En el caso de que él hubiera tenido conocimiento de alguna circunstancia que inhabilitaba de facto, aunque no fuera de iure, a ese juez para formar parte del Tribunal que iba a conocer de este asunto, tendría que haber hecho lo que estuviera en su mano antes de que se constituyera dicho Tribunal para conseguirlo. Para eso dispone de una relación jerárquica, impropia pero jerárquica, con el Ministerio Fiscal. Una vez constituido el Tribunal, no puede decir absolutamente nada. Y mucho menos después de haber dictado sentencia. Lo más que puede hacer es dirigirse al Ministerio Fiscal para que recurra la sentencia.
Rafael Catalá es un mal ministro. No debe olvidarse que fue reprobado por el Congreso de los Diputados por una mayoría extraordinariamente amplia. Con su conducta se inhabilitó para el ejercicio de la función ministerial. Pues eso es lo que significa la reprobación. El ministro parte con una legitimidad democrática de origen, que le ha sido transmitida por el presidente del Gobierno, que la ha recibido en la investidura del Congreso de los Diputados, que es el único órgano constitucional que tiene legitimación democrática directa. Dicha legitimidad de origen la pierde con el ejercicio desviado del cargo, pérdida que certifica el Congreso de los Diputados con la aprobación de la moción de reprobación.
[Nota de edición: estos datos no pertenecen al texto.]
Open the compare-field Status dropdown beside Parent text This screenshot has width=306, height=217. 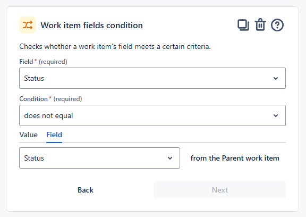[x=99, y=158]
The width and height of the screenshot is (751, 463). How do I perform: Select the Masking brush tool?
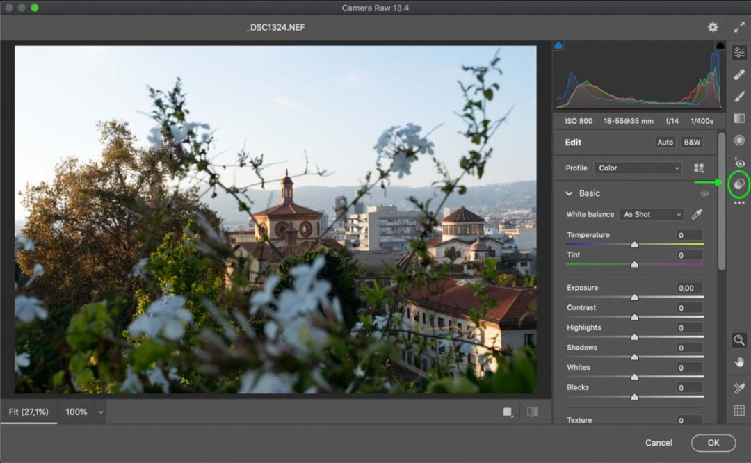[x=739, y=95]
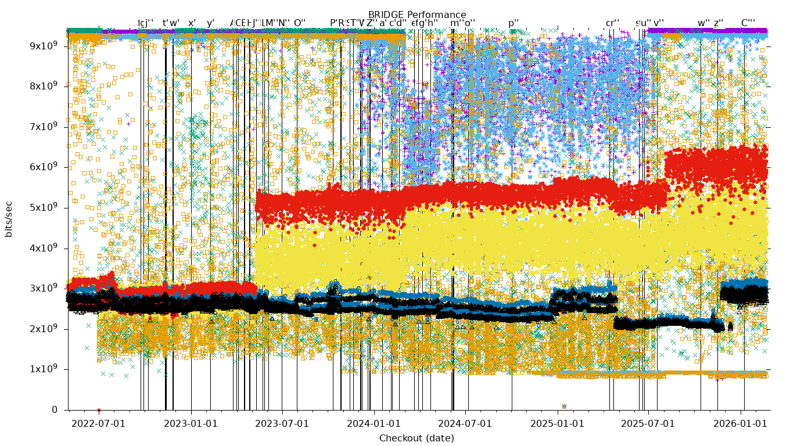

Este es el proceso de legitimación democrática propio del Estado constitucional.
El presidente del Gobierno hizo caso omiso de la reprobación y mantuvo como ministro de Justicia a Rafael Catalá. Como no podía ser de otra manera, el ministro ha vuelto a hacer un ejercicio desviado del poder. Por puro oportunismo, por subirse a la corriente de protesta ciudadana contra la sentencia de 'la manada' y desplazar el foco fuera del Gobierno. Ahora el problema no es del ministro, sino del presidente. Ha sido él el que se ha empeñado en mantenerlo en el Ministerio contra una mayoría muy transversal del Congreso. No puede esperar la más mínima comprensión. Y con un margen de maniobra extraordinariamente reducido tras lo que está ocurriendo en esta legislatura y cuando depende del Poder Judicial más de lo que ha dependido ningún presidente del Gobierno hasta la fecha.
No estoy seguro de que Mariano Rajoy tenga la posibilidad de hacer una crisis de gobierno en este momento. O de que crea que dispone de tal posibilidad. Ni dentro de su partido, ni fuera del mismo. Y, sin embargo, crisis tiene que hacer, porque el ministro de Justicia no puede permanecer en el cargo. ¿Puede sustituir a Rafael Catalá como sustituyó a Luis de Guindos?
Cuando se prescinde del principio de legitimidad democrática, se pierde la posibilidad de dirigir políticamente el país. Se puede mandar, pero no gobernar. Se puede mantener a ministros reprobados, se puede retrasar la sustitución de una presidenta de una Comunidad Autónoma que se encuentra por su propia conducta en una posición insostenible, pero al final la ley de la gravedad se impone. Sin legitimidad democrática se acaba en el desorden. Porque la democracia consiste precisamente en eso. Mariano Rajoy solo entiende la legitimidad democrática con mayoría absoluta. Es incapaz de buscarla cuando no dispone de dicha mayoría. Por eso esta legislatura está siendo un fraude.
Y resistir no es gobernar. Cuanto más se resiste sin legitimidad democrática, tanto más aumenta el desgobierno. En la mañana de ayer pudimos comprobarlo.